- Music: Lou Wall; James Gales;
- Lyrics: Jean Tong; Lou Wall;
- Book: Jean Tong; Lou Wall;
- Premiere: 17 October 2024: Hayes Theatre, Sydney

= Flat Earthers: The Musical =

Flat Earthers: The Musical is a musical with a book and lyrics by Jean Tong and Lou Wall, and music by Wall and James Gales. It premiered at the Hayes Theatre in Sydney, Australia, on 17 October 2024. The production was a co-production between the Hayes Theatre and Griffin Theatre Company.

== Premise ==
Ria and Flick meet online and quickly develop a romantic connection. Their relationship is complicated when Flick reveals that she is a Flat Earth believer living in her parents' bunker.
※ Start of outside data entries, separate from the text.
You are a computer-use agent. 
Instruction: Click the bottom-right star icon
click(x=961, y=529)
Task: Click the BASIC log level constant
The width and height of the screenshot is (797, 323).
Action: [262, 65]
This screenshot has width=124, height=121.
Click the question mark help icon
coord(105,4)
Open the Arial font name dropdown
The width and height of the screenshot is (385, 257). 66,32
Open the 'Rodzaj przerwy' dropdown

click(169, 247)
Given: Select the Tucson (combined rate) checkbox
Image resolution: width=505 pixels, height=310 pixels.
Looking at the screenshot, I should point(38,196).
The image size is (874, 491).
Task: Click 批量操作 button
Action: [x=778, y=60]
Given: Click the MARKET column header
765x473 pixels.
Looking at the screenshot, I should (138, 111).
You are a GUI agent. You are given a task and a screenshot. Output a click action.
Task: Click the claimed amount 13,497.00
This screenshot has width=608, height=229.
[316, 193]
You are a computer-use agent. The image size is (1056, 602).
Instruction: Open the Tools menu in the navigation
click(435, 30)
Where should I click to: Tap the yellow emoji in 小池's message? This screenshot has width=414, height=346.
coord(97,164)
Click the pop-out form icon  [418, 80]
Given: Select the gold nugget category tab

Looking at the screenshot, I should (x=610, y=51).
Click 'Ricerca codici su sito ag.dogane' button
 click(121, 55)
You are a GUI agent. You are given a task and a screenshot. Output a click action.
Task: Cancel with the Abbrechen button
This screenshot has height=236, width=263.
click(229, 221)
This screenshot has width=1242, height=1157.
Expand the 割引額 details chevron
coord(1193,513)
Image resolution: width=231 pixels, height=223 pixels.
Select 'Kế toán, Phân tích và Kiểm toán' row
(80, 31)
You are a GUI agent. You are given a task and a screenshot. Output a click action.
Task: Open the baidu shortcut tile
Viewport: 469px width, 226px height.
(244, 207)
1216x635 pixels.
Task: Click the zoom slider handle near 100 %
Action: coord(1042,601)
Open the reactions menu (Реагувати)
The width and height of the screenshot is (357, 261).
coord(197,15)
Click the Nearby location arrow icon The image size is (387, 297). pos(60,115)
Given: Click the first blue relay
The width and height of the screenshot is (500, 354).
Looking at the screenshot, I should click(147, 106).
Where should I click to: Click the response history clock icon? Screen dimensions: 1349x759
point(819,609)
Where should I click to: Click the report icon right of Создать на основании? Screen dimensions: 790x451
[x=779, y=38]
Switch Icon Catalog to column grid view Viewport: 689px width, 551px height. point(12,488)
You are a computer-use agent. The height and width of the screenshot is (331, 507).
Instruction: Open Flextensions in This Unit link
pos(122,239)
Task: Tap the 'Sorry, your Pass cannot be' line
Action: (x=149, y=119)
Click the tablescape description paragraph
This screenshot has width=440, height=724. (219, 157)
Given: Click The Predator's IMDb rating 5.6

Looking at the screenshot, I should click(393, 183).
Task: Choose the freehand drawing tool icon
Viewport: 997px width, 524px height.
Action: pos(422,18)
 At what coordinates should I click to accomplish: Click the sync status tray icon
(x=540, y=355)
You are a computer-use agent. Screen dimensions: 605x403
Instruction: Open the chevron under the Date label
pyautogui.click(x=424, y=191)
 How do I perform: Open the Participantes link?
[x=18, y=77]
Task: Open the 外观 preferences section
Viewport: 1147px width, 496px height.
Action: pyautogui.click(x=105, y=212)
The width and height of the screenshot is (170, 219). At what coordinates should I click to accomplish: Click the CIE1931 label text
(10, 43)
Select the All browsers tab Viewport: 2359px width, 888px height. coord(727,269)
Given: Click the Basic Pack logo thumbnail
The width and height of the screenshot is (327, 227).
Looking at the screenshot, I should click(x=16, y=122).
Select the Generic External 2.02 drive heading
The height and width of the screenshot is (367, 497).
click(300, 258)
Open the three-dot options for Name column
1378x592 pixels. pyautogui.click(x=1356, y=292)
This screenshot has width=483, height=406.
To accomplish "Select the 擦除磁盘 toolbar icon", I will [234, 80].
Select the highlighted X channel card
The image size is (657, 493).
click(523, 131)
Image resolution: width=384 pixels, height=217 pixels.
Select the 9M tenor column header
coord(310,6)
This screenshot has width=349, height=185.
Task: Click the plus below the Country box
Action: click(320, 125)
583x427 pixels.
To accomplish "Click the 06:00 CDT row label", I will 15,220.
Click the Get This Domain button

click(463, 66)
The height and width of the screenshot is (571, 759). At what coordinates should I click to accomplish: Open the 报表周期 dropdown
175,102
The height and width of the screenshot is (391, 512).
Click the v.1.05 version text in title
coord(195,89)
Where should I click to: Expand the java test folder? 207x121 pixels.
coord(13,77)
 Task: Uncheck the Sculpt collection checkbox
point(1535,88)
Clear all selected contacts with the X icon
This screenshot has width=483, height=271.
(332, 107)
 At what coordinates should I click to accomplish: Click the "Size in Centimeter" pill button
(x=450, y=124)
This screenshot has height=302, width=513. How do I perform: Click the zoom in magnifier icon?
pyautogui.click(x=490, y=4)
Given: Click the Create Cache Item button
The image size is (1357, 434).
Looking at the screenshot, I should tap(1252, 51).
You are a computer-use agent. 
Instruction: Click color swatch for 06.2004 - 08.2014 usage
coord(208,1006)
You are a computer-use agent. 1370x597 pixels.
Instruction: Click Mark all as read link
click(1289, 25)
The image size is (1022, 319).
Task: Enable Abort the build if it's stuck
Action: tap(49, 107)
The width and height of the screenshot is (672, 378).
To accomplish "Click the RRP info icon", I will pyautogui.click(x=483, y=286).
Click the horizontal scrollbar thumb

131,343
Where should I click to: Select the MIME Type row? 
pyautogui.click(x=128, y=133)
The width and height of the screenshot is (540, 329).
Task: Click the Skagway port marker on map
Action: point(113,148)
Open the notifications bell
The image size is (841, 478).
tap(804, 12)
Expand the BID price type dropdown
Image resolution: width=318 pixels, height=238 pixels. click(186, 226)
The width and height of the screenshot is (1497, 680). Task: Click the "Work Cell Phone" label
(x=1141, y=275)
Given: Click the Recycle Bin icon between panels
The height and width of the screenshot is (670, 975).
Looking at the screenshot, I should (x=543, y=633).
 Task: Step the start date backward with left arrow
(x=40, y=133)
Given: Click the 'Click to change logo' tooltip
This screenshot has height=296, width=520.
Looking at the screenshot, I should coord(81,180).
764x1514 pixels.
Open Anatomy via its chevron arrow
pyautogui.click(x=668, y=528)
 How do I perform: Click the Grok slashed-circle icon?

To maintain the relationship, Ria falsely claims that she shares Flick's beliefs.

== Production ==
Flat Earthers: The Musical began previews at the Hayes Theatre on 11 October 2024, before its official opening on 17 October 2024. The production ran until 9 November 2024.

== Reception ==
Flat Earthers: The Musical received mixed reviews from critics. Writing for The Guardian, Cassie Tongue described the production as "lightning-fast and slyly sweet" and praised its set design, lighting, video elements, and animation. However, she suggested that the show's structure would benefit from tighter editing, arguing that its emphasis on humour and musicality sometimes came at the expense of narrative resolution.

Suzy Wrong of Suzy Goes See was critical of the production's extensive use of video elements, writing that they made the show overly complicated and weakened its central themes. She nevertheless praised the portrayal of the romantic relationship between the two leads.

David Spicer of Stage Whispers similarly noted shortcomings in the musical's book.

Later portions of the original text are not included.